When natural disasters force people to pack a bag and flee to safety, important items are often forgotten. Following California’s 2007 wildfire season, it was estimated that “at least one family member per household left prescription medication behind during evacuation.” Likewise, when Hurricane Harvey threatened to flood my own mother’s Texas home in August 2017, she forgot to grab her medication in her rush to escape the storm’s path – even though she was normally meticulous when packing for a trip.

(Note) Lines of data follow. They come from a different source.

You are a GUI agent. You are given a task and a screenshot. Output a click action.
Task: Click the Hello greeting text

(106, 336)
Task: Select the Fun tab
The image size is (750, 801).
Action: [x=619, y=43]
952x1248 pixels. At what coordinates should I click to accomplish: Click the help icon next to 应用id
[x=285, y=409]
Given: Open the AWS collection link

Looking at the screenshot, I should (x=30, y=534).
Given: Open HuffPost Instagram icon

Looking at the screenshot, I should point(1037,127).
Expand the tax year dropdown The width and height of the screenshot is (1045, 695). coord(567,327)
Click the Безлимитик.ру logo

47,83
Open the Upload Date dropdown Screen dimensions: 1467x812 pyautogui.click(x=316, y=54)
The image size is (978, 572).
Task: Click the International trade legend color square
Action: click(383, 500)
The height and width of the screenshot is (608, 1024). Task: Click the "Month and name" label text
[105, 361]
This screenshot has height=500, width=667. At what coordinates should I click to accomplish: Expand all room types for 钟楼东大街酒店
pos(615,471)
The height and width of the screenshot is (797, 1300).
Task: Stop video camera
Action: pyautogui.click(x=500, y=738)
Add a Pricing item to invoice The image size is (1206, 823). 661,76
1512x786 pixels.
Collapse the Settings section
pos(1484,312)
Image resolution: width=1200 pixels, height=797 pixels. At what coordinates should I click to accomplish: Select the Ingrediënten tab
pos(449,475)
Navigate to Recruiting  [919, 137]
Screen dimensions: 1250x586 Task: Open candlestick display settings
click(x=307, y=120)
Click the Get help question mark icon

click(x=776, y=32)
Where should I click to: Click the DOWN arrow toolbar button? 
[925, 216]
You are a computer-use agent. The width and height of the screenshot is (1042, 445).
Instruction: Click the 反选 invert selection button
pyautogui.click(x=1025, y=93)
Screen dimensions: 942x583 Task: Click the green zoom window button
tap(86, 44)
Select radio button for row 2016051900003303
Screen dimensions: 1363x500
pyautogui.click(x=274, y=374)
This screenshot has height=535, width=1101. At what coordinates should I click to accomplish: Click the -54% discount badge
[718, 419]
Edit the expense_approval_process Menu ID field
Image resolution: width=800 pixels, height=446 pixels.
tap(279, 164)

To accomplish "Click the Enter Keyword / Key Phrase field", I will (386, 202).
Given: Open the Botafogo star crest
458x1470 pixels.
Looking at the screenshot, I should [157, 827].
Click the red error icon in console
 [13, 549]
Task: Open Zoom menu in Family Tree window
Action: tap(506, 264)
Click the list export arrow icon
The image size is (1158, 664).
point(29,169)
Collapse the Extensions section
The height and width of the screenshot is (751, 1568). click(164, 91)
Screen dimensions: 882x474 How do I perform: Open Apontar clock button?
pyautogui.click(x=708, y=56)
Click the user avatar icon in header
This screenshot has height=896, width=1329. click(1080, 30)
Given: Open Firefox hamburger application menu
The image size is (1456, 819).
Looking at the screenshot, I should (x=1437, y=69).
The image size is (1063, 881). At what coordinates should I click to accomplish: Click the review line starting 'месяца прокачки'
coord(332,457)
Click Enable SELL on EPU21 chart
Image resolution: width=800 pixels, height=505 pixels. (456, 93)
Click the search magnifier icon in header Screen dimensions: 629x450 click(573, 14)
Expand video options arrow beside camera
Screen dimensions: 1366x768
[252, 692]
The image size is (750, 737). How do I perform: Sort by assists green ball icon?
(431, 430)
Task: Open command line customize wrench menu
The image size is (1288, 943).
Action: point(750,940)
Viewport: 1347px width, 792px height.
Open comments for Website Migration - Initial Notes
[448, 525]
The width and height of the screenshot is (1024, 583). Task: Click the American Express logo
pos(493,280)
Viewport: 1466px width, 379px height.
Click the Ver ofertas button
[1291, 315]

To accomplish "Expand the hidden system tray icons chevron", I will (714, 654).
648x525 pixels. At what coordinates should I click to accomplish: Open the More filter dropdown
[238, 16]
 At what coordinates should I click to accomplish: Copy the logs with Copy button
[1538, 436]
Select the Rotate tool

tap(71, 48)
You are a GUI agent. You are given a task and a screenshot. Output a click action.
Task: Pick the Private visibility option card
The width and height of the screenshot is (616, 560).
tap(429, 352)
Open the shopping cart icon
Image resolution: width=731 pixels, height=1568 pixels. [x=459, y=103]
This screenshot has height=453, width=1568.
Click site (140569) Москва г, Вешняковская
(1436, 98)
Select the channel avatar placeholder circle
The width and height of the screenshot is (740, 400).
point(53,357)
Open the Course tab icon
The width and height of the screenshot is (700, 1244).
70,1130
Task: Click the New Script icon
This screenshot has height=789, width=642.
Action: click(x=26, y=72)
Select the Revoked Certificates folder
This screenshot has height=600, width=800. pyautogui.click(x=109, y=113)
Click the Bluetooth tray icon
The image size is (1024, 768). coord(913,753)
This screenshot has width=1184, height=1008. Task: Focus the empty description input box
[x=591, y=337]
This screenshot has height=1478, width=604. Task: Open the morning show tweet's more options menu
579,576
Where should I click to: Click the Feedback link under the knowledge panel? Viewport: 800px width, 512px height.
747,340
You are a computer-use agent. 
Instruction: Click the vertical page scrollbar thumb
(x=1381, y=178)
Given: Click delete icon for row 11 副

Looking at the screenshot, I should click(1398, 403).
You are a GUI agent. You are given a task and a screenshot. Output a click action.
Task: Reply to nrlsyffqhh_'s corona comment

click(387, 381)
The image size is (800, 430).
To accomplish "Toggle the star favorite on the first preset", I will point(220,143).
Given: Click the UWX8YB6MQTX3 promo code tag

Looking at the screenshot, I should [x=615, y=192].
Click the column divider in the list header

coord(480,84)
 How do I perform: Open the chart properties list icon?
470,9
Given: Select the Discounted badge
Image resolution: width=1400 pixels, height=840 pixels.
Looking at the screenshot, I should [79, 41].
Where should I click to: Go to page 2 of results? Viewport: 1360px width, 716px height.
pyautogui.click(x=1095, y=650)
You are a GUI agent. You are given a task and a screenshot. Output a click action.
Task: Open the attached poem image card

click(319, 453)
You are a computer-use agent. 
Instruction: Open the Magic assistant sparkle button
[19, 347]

With climate change contributing to the increased severity and frequency of such disasters, preventing interruptions in health care and meeting displaced people’s unmet health needs will become an increasingly urgent task. We already know that extreme weather drives migration and statelessness, displacing 21.5 million people per year – 41 people per minute. Hurricanes, cyclones, floods, and wildfires regularly disrupt access to preventative services (such as routine cancer screening), mental-health services, and treatments for chronic diseases. Owing both to a severe drought and civil war, many Syrian refugees lost access to health care and were later found to be suffering from chronic diseases such as cancer, hypertension, and diabetes.
Climate-driven disasters pose both direct and indirect threats to the continuity of health care. According to a 2019 study in the Journal of General Internal Medicine, the ten-year survival rate of breast cancer patients whose treatment was directly interrupted by Hurricane Katrina was markedly worse than that of a control group.
Likewise, indirect exposures to chemicals, water- and airborne pathogens, and particulate air pollution from natural disasters are known to increase the risk of cancer. During Hurricane Harvey, for example, chemical plants and oil refineries were flooded, releasing cancer-causing substances into the surrounding environment. And researchers warn that currently inert chemicals like the insecticide lindane may become carcinogenic as the planet warms.
Wildfires pose similar threats, not only by destroying homes and health-care facilities but also by churning out harmful ambient particulate matter that increases the risk of death from lung, breast, and liver cancers. Heart attacks, strokes, and respiratory conditions such as asthma and chronic obstructive pulmonary disease often follow in the wake of the flames. New research, conducted over the course of 20 years, shows that people living within 50 kilometers (31 miles) of wildfires in Canada had a 10% higher risk of incident brain tumors and a 4.9% increased risk of incident lung cancer compared to people living farther away.
While relief efforts necessarily focus on the immediate aftermath of disasters, these direct and indirect health effects tend to persist. Without greater efforts to maintain continuity of care, the annual wildfire season may come to be known as cancer season.
We urgently need more equitable approaches to address the heightened risks of cancer and chronic disease following climate emergencies. Mobile alerts and checklists for chronic-disease care can help save lives during emergencies and evacuations. In addition to ensuring safe shelter, disaster-preparedness protocols should also include measures to provide common prescription medicines, telehealth, virtual mental-health services, virtual crisis training for health-care providers, and resource-stratified treatment guidelines.
Among the many tragedies of the climate crisis is that those who contributed the least to the problem stand to bear the brunt of the costs. To address this inequity, the Union for International Cancer Control (and its partners) has launched the Access to Oncology Medicines Coalition to improve access to cancer medicines in low- and lower-middle-income countries.
A related issue is the health sector’s carbon footprint. Here, surgical care is notable for its contributions to greenhouse-gas emissions. Administering the anesthetic sevoflurane for one hour is tantamount to driving an internal combustion vehicle 20 miles, and an hour’s worth of desflurane is approximate to driving 400 miles. As a result, the Michigan Medicine Department of Anesthesiology has introduced a Green Anesthesia Initiative to explore ways to reduce the field’s emissions, such as by promoting greater use of sevoflurane instead of desflurane. Recently, health-care leaders have pledged to cut greenhouse-gas emissions.
Finally, though we know that people displaced by climate change are subject to a range of health risks, more research and education is needed to improve our understanding of this broad, complex issue. For example, there is more to learn about how scorching heat waves, water scarcity, food insecurity, comorbidities, and the dehydrating effects of cancer treatment might amplify disparities associated with poor cancer outcomes for people displaced by climate emergencies.
Addressing the burgeoning climate-driven health crisis is a moral imperative for the World Health Organization, governments, health-care professionals, and health advocacy groups. Our ability to lead healthy lives depends on having a healthy planet. As the climate changes, so must our health policies and protocols.
The opinions expressed in this commentary do not reflect the views and opinions of Harvard Medical School or Brigham and Women’s Hospital.